3. Cook the Protein
- Add your chicken, shrimp, or tofu to the skillet.
- Cook for 3-4 minutes, stirring occasionally, until the protein is golden and cooked through.
4. Stir-Fry the Vegetables
- Push the protein to one side of the pan and add the vegetables to the other side.
- Stir-fry for 2-3 minutes until the vegetables are tender-crisp. They should retain a slight crunch for texture.
5. Combine Everything
- Pour the prepared sauce over the protein and vegetables.
- Stir well to coat everything in the sauce.
- Cook for an additional 1-2 minutes to allow the flavors to meld together.
6. Serve and Enjoy
Plate your stir-fry over pre-cooked rice or noodles. Garnish with chopped green onions and sesame seeds for a polished look.
Customization Ideas
This recipe is a blank canvas for your culinary creativity.
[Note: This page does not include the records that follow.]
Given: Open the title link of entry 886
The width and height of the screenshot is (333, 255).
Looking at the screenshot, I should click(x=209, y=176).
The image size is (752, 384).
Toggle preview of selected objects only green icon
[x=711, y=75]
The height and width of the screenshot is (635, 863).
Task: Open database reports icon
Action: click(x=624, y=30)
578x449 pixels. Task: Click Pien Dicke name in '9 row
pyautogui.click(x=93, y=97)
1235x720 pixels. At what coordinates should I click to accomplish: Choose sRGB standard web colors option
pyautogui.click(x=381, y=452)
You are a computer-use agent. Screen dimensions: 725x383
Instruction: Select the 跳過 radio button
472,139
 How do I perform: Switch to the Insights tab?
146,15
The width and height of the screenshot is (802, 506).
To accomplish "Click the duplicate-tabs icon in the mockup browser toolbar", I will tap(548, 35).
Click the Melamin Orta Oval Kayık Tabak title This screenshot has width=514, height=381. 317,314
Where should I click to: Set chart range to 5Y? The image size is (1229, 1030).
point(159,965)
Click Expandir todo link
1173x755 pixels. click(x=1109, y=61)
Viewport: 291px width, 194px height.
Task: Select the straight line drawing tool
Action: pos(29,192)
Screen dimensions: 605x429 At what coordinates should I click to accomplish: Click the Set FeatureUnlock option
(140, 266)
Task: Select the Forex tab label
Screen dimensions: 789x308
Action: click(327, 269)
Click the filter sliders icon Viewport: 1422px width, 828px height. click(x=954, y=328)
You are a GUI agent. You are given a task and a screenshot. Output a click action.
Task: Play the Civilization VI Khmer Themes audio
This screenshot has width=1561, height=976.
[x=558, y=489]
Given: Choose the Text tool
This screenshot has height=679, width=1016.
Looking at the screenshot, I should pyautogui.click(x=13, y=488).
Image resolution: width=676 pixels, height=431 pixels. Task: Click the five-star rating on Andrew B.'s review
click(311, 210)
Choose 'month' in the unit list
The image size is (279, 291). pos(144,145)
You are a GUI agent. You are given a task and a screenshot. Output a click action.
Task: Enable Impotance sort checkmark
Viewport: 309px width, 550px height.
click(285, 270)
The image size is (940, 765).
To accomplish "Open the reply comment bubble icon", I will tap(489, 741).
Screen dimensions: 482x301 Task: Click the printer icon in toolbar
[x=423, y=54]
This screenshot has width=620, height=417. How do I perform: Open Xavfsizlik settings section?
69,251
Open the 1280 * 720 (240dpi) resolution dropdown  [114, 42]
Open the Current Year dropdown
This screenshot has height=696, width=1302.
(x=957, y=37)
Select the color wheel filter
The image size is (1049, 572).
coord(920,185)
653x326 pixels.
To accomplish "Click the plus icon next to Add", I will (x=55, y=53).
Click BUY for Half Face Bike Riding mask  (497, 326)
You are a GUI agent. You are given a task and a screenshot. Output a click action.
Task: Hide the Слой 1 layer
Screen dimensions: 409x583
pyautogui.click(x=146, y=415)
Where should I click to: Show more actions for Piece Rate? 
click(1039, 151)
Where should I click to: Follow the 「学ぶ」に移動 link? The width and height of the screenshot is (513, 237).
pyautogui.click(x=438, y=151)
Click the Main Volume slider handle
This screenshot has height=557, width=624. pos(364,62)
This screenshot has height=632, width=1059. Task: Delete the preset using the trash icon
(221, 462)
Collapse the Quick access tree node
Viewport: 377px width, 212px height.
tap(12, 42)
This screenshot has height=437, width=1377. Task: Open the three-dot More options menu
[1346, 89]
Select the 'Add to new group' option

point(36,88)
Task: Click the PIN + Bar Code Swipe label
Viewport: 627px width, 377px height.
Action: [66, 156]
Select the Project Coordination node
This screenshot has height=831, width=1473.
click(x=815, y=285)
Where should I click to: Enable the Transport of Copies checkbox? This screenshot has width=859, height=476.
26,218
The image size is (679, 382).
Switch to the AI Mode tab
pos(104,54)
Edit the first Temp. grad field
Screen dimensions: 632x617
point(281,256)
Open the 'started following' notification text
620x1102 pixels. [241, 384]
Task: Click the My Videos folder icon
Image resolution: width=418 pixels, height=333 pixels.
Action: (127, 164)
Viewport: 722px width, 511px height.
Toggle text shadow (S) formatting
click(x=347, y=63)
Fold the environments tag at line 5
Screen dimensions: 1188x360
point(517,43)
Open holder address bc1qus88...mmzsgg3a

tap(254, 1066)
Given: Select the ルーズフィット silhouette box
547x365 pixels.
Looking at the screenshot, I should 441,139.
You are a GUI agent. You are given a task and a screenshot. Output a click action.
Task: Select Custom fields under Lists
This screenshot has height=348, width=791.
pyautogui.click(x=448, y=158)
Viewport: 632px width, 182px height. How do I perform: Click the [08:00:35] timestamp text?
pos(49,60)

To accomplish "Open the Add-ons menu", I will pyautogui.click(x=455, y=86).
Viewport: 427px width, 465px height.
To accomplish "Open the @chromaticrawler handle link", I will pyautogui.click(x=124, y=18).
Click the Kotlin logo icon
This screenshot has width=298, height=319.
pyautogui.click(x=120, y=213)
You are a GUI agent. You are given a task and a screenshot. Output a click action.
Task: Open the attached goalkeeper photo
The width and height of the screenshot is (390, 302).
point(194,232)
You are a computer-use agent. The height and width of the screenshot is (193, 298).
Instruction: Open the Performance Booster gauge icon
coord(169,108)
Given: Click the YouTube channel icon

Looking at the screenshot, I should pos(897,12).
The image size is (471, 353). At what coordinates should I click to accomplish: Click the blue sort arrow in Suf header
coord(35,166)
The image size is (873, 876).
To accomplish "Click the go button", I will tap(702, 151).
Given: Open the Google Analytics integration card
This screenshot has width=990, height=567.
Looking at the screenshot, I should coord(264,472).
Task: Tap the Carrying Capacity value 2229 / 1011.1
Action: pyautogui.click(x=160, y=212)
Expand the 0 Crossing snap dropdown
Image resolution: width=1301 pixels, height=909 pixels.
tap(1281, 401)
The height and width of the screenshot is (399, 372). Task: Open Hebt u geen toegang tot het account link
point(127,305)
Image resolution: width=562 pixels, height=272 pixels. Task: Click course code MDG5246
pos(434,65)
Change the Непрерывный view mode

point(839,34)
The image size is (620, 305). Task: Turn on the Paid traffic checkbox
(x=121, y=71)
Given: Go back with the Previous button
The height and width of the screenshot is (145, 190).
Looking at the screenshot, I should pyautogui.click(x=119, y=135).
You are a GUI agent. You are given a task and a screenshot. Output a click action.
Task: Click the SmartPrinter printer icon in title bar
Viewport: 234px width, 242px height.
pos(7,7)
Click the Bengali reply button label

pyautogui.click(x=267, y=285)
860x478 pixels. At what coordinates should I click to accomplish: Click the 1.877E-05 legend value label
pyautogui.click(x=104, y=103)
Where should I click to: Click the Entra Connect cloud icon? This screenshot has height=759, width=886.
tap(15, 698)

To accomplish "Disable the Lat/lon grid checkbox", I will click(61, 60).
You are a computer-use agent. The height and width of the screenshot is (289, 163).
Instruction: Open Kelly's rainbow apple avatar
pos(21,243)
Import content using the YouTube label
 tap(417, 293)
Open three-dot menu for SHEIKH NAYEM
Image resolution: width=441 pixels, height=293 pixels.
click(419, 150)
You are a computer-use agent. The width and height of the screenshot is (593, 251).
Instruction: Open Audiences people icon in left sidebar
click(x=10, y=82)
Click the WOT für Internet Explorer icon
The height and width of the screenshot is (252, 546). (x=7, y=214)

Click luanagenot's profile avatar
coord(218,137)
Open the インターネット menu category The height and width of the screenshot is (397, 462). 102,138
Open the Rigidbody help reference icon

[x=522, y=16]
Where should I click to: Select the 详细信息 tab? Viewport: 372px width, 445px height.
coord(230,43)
Here are some ways to make it your own:
- Change the Protein: Swap chicken for beef, pork, or plant-based alternatives.
- Mix Up the Vegetables: Use whatever is in your fridge—carrots, zucchini, mushrooms, or spinach all work well.
- Try a Different Sauce: Experiment with hoisin sauce, peanut sauce, or even a simple lemon-butter sauce.
- Spice It Up: Add a pinch of red pepper flakes or a drizzle of sriracha for heat.